That was the uncompromising message from the head of the industry’s watchdog as it published its Service and Delivery Report scrutinising how companies performed in 2007-08 in delivering services to customers.

Ofwat chief executive Regina Finn has warned that the regulator “would not tolerate complacency”.

Water companies in England and Wales want to increase bills by about 9% more than inflation between 2010 and 2015, pushing the average bill up from £326 a year in 2009 to £355 before inflation in 2015.

“In these tough times, clearly is important that bills are kept under control,” Ms Finn said.

“We are challenging these proposals and the water companies are on notice that they will have to justify every single penny of customers’ money that they wish to spend.”

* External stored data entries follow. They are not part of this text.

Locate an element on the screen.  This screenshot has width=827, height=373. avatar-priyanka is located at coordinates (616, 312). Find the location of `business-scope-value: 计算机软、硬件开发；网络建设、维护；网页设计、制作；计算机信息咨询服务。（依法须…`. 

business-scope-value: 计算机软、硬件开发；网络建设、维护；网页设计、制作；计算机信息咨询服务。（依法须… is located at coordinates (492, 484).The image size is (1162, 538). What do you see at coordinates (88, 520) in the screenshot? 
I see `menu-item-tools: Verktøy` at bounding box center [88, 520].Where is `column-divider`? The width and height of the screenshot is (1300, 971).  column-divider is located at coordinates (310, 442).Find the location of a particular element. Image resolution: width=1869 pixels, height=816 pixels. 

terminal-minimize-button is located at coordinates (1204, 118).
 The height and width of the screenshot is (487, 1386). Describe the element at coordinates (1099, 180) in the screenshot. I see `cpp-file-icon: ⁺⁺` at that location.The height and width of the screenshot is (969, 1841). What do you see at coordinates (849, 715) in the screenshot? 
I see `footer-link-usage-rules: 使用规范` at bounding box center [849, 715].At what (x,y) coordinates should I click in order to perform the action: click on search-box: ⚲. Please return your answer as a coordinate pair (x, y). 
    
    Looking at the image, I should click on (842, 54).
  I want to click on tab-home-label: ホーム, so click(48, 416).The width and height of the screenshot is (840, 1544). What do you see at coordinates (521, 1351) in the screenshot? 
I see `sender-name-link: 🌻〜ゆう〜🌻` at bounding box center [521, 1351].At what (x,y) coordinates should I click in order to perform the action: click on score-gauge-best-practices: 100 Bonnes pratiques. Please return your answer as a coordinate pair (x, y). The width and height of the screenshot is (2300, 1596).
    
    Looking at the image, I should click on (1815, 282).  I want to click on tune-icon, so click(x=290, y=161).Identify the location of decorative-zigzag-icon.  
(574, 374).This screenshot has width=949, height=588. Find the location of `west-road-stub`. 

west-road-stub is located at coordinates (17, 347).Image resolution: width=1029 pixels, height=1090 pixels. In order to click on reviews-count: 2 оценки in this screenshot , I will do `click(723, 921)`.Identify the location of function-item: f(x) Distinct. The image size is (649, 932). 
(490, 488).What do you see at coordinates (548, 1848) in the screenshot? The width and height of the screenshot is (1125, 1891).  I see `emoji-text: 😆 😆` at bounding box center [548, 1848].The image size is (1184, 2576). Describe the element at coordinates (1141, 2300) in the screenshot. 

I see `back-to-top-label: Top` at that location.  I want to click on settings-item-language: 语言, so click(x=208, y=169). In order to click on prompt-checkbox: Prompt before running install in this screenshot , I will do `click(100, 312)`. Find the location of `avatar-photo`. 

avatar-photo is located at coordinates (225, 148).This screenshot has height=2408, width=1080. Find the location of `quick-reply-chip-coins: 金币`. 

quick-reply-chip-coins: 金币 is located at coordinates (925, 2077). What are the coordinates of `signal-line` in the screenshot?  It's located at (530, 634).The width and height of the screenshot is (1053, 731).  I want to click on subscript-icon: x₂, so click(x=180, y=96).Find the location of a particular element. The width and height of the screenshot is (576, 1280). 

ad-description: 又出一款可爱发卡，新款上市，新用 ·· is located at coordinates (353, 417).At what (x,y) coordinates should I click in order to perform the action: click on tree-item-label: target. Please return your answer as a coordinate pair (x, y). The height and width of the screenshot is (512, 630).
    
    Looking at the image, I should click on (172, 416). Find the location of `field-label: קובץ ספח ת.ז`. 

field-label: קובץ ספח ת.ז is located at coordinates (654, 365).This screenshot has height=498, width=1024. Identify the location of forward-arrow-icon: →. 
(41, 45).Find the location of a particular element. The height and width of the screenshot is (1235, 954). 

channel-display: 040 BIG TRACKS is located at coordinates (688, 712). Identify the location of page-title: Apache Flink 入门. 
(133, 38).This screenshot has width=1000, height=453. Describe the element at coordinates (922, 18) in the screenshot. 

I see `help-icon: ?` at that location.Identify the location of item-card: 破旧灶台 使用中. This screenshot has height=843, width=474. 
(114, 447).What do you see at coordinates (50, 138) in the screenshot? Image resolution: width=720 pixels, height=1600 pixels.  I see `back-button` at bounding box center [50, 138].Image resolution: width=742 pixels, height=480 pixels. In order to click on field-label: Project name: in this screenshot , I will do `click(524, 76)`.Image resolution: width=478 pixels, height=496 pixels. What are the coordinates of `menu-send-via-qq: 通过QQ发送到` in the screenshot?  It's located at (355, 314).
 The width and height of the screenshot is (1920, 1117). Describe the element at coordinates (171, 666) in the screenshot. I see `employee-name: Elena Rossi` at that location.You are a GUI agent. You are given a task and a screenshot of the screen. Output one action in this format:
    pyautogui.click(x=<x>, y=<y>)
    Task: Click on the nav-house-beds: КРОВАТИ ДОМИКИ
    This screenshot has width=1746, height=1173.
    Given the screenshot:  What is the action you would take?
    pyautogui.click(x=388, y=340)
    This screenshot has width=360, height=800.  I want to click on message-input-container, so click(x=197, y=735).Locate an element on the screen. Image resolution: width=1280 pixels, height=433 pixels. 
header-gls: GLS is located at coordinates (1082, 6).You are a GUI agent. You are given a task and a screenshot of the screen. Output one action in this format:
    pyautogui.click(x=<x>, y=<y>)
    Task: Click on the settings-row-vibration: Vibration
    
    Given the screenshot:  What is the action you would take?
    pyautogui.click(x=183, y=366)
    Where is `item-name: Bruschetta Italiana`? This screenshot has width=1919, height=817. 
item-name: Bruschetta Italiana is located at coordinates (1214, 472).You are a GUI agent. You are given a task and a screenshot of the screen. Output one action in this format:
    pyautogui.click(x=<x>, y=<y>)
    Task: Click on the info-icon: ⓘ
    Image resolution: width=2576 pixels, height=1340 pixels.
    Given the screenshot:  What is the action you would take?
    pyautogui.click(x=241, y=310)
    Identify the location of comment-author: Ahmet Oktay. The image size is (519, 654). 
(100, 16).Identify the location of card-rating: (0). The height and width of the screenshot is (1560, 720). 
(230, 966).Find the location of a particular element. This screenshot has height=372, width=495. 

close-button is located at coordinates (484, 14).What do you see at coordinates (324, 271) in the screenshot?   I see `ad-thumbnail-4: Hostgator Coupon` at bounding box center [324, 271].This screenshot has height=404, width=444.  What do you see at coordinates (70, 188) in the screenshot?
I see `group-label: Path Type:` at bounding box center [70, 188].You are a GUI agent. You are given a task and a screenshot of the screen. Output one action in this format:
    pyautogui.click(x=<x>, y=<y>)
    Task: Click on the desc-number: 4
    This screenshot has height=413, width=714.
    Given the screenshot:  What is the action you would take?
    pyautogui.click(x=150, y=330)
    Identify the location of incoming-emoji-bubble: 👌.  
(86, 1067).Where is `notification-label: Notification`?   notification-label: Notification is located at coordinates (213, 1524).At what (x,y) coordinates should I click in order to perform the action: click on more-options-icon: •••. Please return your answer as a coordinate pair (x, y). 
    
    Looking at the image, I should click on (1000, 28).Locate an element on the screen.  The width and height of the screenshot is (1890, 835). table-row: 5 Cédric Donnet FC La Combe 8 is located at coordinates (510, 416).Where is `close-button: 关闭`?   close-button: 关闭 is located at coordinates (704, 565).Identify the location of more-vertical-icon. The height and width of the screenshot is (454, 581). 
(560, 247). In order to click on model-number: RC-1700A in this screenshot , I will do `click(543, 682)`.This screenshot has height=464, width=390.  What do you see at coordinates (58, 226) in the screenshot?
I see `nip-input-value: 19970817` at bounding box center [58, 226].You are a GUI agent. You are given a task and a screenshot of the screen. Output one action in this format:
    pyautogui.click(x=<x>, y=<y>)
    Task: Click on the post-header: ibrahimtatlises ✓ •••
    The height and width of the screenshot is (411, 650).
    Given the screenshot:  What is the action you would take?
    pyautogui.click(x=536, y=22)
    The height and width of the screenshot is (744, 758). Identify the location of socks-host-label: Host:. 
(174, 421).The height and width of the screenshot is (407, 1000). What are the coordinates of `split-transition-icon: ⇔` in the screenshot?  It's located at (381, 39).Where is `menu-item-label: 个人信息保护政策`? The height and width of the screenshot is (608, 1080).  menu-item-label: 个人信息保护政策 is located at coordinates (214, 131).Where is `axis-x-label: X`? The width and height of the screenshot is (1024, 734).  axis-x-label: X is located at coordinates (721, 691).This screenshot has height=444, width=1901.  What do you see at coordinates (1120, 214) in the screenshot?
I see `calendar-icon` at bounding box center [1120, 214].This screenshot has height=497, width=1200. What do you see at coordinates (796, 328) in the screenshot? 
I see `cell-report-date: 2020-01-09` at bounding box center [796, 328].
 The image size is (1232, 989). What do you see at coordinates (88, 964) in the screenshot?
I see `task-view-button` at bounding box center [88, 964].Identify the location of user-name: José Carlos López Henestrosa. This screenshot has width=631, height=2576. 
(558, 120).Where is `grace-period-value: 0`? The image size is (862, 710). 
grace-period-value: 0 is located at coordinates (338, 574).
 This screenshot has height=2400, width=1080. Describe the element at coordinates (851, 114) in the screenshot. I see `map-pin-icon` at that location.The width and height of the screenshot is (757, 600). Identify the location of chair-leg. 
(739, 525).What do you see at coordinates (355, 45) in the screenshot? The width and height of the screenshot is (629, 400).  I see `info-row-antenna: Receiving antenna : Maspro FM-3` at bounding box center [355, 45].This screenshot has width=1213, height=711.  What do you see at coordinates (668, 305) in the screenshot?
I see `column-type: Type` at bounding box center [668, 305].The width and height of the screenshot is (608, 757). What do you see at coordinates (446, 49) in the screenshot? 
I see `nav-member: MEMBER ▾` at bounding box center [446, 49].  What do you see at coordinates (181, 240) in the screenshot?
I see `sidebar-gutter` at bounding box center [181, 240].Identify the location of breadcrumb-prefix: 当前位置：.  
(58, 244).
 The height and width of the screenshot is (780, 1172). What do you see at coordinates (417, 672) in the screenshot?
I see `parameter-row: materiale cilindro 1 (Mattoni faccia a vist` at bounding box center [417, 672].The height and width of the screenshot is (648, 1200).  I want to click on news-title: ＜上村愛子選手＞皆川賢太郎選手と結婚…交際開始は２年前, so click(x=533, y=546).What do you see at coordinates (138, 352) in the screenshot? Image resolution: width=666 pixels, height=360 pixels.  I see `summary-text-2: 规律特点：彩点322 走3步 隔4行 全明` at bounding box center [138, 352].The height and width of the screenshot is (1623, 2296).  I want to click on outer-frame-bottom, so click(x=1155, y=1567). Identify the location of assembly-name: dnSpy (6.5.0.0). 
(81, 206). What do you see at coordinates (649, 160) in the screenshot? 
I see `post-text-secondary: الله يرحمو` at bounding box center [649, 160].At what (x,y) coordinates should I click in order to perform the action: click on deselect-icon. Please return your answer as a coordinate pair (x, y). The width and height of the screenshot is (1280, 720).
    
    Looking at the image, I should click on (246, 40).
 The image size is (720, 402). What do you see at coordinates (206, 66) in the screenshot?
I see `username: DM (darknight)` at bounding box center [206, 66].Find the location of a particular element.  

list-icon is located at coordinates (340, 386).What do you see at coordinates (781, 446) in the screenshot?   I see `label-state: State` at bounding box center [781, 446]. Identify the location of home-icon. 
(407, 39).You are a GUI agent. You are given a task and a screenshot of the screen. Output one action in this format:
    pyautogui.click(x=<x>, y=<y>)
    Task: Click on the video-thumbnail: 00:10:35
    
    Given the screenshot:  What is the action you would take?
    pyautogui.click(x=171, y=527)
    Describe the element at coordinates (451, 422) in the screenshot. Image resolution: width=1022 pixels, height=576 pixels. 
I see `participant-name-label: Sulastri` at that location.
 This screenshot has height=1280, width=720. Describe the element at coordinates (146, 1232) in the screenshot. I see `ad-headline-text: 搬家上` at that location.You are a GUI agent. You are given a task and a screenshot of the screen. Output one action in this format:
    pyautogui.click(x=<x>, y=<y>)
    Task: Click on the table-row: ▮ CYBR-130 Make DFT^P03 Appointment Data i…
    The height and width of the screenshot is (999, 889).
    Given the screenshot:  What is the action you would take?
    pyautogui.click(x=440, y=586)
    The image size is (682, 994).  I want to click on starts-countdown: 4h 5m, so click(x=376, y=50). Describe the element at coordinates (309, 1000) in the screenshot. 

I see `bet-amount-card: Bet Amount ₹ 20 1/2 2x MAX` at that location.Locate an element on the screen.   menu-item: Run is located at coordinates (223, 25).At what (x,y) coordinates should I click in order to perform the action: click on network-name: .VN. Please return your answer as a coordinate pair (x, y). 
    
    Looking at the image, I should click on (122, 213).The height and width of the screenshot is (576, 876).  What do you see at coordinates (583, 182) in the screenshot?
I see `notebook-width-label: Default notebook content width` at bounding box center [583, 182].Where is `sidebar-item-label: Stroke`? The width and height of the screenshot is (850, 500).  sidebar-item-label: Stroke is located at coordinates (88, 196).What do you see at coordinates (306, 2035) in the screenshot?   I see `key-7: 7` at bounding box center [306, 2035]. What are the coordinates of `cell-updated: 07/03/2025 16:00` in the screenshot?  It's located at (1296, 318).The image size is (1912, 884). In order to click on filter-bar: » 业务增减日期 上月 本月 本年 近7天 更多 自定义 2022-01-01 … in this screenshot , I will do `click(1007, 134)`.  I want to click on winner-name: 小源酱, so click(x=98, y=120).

She added: “We want to ensure that customers receive consistent quality of supply at reasonable prices. We believe increasing competition will be the key to meeting these challenges.”

Ofwat’s report showed that although companies are generally hitting performance targets, there is still room for improvement – particularly when it comes to leakage.

Although all companies hit their leakage targets for the first time, the industry as a whole still leaked 3,291 megalitres of water a day in 2007-08. This is enough fill the bowl of the new Wembley Stadium almost three times a day.

Water UK, which represents the industry, said companies had coped well with a period which has seen droughts, floods and now the financial crisis.

Chief executive Pamela Taylor said: “The challenge now is to build on this progress in continuing to deliver for customers and communities over the rest of the current investment period up to 2010.”